- The abridged version of The Phenix City Story is that Phenix City, Alabama is terrible in every possible way, both in real life and in fiction. As portrayed in Phil Karlson's documentary-style film, this diminutive municipality located near the Georgia border is a den of utter lawlessness. In the infamous "Poppy Club" on 14th Street, the band sings about how the city is known for its "fancy women, slot machines, and booze." Although many of the soldiers visiting from nearby Fort Benning appear to be having a good time, those that complain about the loaded dice or marked cards are beaten up and tossed out on the street, where the corrupt cops gladly haul them off.
- To hear the locals discuss it, this has been business-as-usual in Phenix City for the past 100 years. The local kingpin, a wonderfully charming and unassuming man named Tanner (Edward Andrews), drops in on a lawyer named Albert Patterson (John McIntire) just to make sure that he's not going to stir up any trouble, but Patterson assures him that he has no interest in acting either for or against the town's criminal element. The trouble is, Patterson's son John (Richard Kiley) has returned from military service in Germany, where he became accustomed to prosecuting war criminals. Having witnessed one of Tanner's thugs (John Larch) attack a pair of respectable townspeople (Biff McGuire, George Mitchell), John can't help but jump into the fray. After a few further acts of violence, even Albert Patterson is convinced to run for State Attorney General to combat Tanner and his powerful syndicate.

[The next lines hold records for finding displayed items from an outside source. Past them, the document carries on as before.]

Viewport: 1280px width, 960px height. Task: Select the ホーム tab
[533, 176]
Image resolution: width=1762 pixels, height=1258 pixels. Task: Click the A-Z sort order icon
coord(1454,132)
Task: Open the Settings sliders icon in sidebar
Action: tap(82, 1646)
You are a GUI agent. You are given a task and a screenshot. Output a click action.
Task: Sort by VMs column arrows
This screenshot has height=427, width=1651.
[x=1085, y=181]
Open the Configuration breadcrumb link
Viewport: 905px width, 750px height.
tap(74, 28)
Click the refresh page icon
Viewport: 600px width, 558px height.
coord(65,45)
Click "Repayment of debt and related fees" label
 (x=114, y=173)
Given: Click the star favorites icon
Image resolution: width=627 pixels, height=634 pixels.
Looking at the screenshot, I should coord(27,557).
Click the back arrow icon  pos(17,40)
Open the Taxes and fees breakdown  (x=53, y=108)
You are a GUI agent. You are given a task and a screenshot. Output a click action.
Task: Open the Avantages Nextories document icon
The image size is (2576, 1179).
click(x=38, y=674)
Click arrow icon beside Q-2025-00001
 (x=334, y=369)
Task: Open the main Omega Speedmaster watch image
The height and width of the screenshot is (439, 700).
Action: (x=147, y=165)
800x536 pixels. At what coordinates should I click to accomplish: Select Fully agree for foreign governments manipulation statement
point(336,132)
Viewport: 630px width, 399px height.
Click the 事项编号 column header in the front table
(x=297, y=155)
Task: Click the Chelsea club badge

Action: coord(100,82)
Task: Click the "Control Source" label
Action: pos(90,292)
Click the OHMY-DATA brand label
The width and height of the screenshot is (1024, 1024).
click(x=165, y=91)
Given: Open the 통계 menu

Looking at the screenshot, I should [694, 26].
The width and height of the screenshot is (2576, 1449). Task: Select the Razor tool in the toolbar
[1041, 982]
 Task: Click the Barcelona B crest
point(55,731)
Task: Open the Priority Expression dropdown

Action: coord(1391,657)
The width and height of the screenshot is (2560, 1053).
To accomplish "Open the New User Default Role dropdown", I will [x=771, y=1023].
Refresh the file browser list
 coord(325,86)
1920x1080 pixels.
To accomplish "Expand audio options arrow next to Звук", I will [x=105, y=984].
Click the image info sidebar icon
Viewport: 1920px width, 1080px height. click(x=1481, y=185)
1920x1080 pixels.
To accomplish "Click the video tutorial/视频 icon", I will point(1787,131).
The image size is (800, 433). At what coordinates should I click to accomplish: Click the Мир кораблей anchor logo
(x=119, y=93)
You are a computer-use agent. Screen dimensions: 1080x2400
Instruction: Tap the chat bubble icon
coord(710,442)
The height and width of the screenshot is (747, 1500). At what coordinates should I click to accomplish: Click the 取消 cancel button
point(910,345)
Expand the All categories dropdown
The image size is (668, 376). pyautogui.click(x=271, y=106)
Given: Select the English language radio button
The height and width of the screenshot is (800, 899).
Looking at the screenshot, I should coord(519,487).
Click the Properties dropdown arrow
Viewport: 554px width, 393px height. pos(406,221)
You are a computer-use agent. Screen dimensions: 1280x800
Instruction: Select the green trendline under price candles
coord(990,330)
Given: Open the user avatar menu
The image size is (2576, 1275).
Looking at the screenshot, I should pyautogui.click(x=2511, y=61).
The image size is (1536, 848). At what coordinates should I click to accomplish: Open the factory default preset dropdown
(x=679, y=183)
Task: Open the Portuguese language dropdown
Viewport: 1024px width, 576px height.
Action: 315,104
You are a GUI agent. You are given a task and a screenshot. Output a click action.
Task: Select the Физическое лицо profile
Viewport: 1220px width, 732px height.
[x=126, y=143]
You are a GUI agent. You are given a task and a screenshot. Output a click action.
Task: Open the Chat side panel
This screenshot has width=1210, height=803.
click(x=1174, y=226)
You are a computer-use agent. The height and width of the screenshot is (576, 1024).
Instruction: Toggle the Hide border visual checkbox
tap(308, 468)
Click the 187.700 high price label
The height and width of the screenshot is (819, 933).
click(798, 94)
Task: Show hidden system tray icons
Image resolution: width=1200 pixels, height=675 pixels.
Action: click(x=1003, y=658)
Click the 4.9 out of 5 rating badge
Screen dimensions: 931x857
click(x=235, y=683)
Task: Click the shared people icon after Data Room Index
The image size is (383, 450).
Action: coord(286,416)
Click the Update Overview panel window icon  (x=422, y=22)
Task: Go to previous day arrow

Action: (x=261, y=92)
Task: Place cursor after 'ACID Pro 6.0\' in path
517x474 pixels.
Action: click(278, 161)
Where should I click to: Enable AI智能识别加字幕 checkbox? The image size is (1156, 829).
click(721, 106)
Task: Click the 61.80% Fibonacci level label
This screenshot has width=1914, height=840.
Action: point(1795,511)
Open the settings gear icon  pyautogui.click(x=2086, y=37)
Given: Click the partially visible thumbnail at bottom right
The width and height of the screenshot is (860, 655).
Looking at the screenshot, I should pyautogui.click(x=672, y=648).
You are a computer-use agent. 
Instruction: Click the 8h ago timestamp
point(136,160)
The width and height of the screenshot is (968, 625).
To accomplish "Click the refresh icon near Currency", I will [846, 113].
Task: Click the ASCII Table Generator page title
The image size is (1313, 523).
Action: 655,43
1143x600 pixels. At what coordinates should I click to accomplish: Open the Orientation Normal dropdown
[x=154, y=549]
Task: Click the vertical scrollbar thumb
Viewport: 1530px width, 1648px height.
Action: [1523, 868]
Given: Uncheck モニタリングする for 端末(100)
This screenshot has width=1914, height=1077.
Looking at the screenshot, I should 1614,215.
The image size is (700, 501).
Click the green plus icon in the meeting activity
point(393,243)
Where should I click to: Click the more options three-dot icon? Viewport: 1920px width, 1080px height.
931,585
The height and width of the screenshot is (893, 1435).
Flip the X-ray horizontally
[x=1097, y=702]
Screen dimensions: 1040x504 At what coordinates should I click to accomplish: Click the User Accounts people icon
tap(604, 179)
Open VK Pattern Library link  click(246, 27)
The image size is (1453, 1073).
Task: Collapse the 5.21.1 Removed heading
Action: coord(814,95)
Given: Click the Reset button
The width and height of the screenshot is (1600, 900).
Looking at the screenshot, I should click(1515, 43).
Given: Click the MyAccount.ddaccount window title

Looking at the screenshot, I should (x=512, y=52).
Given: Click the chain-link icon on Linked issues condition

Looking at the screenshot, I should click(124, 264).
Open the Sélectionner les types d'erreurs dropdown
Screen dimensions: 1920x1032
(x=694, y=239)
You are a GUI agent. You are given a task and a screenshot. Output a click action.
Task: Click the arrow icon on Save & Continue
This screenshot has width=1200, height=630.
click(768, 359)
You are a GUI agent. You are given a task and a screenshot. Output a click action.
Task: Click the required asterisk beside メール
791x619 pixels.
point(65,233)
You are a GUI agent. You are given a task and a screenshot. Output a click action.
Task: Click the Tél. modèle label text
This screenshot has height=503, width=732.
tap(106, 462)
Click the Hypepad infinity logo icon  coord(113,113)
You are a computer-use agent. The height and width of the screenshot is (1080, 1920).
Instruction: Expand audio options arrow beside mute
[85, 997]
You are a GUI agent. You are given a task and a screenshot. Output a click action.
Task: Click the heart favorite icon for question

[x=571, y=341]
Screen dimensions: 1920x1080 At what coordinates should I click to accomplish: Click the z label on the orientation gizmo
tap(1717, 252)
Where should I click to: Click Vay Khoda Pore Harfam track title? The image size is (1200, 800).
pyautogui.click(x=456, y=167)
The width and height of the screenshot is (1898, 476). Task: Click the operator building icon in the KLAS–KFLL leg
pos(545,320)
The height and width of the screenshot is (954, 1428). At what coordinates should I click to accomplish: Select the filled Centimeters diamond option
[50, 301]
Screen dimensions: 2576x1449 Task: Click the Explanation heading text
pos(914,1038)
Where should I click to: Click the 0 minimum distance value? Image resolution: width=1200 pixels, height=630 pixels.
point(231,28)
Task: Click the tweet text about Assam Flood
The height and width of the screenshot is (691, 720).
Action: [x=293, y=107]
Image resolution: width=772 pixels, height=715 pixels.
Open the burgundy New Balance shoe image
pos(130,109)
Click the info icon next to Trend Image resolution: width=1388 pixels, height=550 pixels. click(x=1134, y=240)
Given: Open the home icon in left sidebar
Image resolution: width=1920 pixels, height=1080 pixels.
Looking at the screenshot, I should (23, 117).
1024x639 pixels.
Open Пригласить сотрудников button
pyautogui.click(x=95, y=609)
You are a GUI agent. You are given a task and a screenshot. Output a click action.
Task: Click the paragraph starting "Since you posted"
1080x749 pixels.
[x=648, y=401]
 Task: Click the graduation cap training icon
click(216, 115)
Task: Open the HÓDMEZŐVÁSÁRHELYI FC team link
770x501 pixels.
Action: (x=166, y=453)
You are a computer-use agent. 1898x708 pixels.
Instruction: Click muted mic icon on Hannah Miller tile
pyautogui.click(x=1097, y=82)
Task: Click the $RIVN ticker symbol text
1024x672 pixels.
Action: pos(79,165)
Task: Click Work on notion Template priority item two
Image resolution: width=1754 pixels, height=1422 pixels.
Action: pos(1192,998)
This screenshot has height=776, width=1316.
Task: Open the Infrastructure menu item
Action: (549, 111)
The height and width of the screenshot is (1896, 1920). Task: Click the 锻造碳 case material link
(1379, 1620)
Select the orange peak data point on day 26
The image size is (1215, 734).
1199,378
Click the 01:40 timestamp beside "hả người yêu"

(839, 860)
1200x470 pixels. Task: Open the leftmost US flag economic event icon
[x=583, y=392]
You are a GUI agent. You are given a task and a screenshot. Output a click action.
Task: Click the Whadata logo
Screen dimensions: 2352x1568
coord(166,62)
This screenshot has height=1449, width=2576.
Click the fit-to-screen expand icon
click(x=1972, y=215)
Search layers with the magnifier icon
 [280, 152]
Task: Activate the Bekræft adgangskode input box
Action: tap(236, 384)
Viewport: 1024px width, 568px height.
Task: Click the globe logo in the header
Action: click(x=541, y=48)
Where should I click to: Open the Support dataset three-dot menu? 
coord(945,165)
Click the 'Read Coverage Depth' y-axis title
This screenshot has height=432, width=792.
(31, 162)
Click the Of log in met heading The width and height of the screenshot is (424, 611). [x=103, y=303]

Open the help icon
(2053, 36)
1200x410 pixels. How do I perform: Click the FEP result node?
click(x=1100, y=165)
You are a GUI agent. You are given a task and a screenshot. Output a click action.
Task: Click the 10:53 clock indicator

- The film's most harrowing moments surely involve those further acts of violence, which include the dynamiting of a family home, a child on a bike being run off the road, and, most notably, the murder of a young girl whose father (James Edwards) assisted John in a bar brawl. Which brings us to the most interesting aspect of The Phenix City Story. Despite its 13-minute newsreel prologue that features reporter Clete Roberts interviewing several of the film's real-life antecedents, the detail about the dead girl is completely fictional. Normally, this wouldn't be so bad - after all, everyone agrees that real murders, eventually including that of Albert Patterson himself, were committed in Phenix City. The issue is that the film's young girl and her father are black, whereas the real-life John Patterson went on to win the governorship of Alabama on a pro-segregation ticket. If anything, avenging the death of a black girl would have hurt his campaign! Somehow reality proves more awful than fiction in this otherwise incredibly compelling tale of the many ways that corruption can threaten democracy.